Try it:
Across the records below, count every line that contains the string "will", then report the count alone.

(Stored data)
• • •
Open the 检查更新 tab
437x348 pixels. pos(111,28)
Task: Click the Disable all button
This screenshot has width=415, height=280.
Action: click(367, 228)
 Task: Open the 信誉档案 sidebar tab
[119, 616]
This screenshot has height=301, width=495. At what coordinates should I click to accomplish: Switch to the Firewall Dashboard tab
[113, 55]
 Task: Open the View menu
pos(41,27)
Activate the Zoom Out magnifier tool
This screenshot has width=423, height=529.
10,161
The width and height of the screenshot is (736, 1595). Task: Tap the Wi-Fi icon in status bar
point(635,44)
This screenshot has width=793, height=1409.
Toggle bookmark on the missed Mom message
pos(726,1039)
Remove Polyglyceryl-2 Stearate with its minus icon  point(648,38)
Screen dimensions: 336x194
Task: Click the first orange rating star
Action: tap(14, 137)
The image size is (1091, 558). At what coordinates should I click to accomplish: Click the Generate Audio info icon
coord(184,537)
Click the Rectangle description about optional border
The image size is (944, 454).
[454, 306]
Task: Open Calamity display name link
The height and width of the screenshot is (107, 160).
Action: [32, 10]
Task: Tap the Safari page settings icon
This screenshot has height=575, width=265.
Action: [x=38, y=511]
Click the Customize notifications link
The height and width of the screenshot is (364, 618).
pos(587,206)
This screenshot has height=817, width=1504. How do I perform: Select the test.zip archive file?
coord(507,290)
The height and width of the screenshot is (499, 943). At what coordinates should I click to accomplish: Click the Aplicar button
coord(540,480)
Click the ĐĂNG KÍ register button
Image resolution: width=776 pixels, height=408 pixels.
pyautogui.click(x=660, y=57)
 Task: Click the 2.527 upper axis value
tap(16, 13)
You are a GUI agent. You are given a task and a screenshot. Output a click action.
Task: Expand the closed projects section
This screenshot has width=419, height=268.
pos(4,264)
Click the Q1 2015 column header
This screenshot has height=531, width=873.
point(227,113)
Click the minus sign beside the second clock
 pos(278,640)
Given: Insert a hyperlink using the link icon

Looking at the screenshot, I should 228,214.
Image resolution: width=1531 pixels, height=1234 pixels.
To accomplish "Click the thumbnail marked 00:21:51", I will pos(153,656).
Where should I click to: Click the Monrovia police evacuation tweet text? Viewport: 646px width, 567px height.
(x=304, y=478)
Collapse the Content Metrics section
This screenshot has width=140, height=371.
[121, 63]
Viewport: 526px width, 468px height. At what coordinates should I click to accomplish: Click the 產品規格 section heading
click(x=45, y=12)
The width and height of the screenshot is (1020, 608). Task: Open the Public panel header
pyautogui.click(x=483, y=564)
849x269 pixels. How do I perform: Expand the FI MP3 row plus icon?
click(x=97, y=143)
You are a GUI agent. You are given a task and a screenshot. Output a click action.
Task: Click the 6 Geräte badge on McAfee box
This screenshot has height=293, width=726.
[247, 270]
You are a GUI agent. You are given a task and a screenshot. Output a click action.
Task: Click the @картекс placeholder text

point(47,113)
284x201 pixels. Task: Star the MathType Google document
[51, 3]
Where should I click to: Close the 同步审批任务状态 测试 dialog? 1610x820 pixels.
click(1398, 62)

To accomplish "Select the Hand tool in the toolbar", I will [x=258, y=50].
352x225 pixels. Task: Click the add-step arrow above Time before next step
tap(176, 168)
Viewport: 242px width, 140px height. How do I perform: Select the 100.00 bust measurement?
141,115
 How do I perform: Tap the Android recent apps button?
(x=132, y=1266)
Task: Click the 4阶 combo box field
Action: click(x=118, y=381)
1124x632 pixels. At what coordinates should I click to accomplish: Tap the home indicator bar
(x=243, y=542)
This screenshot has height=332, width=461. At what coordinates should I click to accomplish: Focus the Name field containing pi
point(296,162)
• • •
Result for this exercise:
2